# EXERCISE GOAL
Below are records; please set down exactly the lines from the first through the one containing "942x527 pixels.".

# Dataset entries
====
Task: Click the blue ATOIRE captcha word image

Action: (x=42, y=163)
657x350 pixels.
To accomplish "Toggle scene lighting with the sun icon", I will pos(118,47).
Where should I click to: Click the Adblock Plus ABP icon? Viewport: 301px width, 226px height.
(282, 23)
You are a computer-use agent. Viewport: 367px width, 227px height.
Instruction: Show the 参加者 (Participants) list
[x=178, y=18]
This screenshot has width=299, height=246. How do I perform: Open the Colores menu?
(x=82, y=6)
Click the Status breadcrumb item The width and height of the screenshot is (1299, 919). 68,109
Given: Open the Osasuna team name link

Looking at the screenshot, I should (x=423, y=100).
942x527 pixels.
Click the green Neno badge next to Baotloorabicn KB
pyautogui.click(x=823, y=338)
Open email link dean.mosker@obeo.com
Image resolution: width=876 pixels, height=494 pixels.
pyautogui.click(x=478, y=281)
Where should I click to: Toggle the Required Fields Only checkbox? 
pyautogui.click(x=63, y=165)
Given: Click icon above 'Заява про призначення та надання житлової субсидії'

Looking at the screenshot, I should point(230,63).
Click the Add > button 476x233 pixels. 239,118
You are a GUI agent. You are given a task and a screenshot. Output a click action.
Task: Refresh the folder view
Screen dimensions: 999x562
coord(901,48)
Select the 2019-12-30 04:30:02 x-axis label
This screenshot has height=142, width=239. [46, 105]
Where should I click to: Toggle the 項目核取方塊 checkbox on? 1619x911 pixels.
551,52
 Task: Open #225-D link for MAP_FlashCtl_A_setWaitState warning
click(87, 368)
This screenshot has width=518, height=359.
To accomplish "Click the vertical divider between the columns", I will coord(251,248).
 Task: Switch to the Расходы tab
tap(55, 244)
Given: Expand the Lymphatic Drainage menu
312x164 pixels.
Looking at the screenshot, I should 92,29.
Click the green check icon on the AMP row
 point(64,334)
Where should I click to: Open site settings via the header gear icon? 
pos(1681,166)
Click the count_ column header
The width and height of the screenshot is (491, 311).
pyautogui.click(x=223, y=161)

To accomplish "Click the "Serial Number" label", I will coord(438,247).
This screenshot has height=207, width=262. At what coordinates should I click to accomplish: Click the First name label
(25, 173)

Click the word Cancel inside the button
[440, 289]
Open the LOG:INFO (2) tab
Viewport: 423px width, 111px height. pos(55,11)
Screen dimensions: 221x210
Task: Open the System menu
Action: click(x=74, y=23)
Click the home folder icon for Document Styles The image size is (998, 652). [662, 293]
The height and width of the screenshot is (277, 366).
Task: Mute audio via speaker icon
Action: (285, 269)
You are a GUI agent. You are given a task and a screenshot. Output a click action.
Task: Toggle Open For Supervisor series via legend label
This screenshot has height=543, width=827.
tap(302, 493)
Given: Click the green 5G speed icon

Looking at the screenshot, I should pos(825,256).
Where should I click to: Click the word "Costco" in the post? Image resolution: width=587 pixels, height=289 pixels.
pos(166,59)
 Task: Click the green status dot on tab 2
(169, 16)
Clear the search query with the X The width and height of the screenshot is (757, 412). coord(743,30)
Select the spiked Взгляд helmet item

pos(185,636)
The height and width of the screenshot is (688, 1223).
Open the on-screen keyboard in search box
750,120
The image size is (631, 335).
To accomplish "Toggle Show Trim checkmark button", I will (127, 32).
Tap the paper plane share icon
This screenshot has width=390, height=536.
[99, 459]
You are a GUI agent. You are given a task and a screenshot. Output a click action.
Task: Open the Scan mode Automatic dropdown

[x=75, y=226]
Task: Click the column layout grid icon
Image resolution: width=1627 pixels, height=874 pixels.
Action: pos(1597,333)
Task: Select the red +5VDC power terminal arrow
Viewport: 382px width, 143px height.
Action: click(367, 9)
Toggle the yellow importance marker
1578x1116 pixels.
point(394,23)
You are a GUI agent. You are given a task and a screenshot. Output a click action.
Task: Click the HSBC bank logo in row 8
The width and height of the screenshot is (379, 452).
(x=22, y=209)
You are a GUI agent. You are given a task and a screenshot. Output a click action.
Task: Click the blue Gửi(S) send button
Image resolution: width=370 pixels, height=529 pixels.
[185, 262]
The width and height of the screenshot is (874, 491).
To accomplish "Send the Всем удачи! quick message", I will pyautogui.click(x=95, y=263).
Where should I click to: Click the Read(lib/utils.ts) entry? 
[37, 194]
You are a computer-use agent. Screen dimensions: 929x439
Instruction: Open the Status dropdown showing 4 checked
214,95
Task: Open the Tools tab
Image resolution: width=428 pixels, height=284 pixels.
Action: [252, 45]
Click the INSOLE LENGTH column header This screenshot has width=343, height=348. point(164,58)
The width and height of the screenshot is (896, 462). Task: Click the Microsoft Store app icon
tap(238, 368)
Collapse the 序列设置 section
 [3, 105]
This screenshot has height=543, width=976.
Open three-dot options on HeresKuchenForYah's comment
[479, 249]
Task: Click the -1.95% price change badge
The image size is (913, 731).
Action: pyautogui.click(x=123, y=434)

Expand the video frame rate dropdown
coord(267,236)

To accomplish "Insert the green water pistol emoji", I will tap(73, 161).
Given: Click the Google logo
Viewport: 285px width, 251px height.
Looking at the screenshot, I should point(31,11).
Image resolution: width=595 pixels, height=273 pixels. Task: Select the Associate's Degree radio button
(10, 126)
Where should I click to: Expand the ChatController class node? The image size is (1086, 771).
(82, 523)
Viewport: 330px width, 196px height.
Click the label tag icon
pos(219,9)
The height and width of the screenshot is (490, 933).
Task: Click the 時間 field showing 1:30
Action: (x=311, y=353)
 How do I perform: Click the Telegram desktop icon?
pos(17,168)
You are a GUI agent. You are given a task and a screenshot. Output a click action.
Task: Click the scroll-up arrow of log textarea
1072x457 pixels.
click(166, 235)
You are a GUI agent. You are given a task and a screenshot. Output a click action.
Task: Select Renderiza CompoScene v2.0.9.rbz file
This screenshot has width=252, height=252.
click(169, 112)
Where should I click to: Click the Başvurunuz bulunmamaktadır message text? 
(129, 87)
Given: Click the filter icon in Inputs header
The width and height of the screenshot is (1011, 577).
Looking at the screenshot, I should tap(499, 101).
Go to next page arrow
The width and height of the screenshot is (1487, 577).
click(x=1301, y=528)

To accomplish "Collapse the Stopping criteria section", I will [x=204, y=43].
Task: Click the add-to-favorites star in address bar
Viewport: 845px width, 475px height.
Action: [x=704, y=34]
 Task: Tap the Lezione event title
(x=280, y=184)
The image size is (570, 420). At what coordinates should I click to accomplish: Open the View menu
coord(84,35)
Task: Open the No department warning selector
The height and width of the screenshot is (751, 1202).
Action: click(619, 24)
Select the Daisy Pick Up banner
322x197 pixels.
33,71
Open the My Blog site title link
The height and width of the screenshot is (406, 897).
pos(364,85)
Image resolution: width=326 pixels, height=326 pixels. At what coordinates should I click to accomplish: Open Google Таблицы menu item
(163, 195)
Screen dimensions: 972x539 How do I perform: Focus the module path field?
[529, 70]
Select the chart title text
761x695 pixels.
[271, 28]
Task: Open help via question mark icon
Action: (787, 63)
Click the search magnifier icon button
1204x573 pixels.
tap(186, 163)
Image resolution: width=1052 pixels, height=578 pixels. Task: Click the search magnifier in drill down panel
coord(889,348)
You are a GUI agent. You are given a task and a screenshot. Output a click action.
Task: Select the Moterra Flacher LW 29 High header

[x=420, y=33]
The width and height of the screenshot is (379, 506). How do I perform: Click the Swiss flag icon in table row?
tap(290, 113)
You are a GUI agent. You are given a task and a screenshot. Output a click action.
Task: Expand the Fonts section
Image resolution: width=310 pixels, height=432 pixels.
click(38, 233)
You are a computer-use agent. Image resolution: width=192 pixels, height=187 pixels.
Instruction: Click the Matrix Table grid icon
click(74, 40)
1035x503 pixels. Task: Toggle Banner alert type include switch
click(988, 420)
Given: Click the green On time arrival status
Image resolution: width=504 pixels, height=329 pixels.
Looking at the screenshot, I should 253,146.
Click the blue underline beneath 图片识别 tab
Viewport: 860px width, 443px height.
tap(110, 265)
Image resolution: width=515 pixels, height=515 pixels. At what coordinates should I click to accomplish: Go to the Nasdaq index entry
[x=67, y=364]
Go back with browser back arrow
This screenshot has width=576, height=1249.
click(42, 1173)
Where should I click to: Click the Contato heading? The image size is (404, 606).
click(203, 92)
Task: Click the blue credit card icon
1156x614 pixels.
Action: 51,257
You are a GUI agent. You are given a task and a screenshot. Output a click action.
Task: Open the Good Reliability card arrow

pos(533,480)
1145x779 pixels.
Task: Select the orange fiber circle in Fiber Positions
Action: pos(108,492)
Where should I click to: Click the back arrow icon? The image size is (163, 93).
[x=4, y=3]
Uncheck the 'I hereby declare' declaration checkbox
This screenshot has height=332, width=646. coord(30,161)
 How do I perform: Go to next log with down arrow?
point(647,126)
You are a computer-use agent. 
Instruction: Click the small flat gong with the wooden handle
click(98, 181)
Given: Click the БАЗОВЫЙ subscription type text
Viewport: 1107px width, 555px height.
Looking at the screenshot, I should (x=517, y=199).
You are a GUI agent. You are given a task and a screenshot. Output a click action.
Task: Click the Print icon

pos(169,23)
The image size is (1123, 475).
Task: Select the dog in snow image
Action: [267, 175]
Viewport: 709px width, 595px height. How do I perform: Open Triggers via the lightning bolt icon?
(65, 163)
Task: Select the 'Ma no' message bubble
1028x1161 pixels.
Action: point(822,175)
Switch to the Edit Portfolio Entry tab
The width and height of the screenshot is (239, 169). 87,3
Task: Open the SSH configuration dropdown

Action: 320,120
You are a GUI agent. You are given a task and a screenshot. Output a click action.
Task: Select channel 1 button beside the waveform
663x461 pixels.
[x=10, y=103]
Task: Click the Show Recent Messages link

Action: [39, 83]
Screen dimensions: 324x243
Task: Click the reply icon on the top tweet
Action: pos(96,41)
====
# YOUR RESPONSE
Task: Click the blue ATOIRE captcha word image

Action: (x=42, y=163)
657x350 pixels.
To accomplish "Toggle scene lighting with the sun icon", I will pos(118,47).
Where should I click to: Click the Adblock Plus ABP icon? Viewport: 301px width, 226px height.
(282, 23)
You are a computer-use agent. Viewport: 367px width, 227px height.
Instruction: Show the 参加者 (Participants) list
[x=178, y=18]
This screenshot has width=299, height=246. How do I perform: Open the Colores menu?
(x=82, y=6)
Click the Status breadcrumb item The width and height of the screenshot is (1299, 919). 68,109
Given: Open the Osasuna team name link

Looking at the screenshot, I should (x=423, y=100).
942x527 pixels.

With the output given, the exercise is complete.